After checking up on the promising land, he returned to his native Missouri. Then came John Cochran, a brother-in-law, in 1843, to be followed by Isaac Webb on his second and final trek in the same year.
They were followed by the Hughes—natives of Virginia, but coming to Texas from Murray [sic; probably Maury County] County, Tennessee. There were seven sisters and a brother. With them, the pioneer Webb, Cochran, Hughes, Knight, Record, Williams, Bachman and Dennis families came into being.
Mary Hughes was Mrs. Isaac Webb. Nancy Jane Hughes was Mrs. William Cochran. Sarah was Mrs. Tom Williams, whose husband taught the county's first school. Alice [sic; usually known as Amanda] was Mrs. George Record; Strena [sic; usually spelled Serena] Caroline, Mrs. Obadiah Knight; Margaret, Mrs. John Bachman; Letitia, Mrs. Levy Dennis. The brother's name was William. And, he was very well known, even to just a few years ago, as "Uncle Buck."

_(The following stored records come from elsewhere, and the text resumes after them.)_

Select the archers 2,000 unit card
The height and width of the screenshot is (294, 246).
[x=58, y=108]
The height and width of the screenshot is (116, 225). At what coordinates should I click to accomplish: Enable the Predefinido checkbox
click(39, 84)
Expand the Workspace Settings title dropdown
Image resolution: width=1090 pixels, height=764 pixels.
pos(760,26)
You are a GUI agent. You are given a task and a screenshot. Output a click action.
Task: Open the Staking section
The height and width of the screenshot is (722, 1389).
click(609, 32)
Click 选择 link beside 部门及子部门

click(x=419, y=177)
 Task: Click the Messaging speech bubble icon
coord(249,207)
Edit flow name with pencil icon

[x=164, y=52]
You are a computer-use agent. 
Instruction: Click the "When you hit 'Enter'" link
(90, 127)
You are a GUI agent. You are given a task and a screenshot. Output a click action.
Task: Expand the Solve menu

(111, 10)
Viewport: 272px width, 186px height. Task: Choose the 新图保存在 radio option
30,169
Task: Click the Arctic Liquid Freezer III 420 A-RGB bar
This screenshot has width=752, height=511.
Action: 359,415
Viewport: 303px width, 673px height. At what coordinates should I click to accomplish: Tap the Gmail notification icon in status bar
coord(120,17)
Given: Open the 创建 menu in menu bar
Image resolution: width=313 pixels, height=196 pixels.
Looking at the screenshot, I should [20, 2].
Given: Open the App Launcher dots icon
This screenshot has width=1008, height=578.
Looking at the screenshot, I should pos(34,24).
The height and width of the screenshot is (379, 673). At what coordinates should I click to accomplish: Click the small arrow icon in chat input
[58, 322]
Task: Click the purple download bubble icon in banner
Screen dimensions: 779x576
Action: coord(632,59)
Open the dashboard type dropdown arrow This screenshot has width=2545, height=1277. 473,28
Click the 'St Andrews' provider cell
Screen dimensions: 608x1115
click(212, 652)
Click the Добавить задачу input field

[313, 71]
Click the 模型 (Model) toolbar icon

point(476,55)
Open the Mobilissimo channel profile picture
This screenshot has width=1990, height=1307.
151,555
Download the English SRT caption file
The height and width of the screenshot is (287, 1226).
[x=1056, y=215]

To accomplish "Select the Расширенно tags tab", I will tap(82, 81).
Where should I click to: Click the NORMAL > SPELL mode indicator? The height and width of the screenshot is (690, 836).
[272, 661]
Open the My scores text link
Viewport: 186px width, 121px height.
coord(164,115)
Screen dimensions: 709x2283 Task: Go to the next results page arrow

Dallas county's first Methodist church was organized in 1846 in the log-cabin home of Isaac Webb. Webb and William Cochran were among the first county officials after Dallas County was organized.
In the Daniel burying ground, as Gus Ford was laid to rest, there was to be observed the graves of five generations, and also a stone for a family servant of pre-emancipation times. Close to that of her father, was the tiny grave of Margaret Ann Ford, who died in infancy.
*Dallas Daily Times Herald, Dallas, Tex., 1 Feb 1948, sec. VI, p. 1, cols. 2-3, continued at sec. VI, p. 6, col. 1.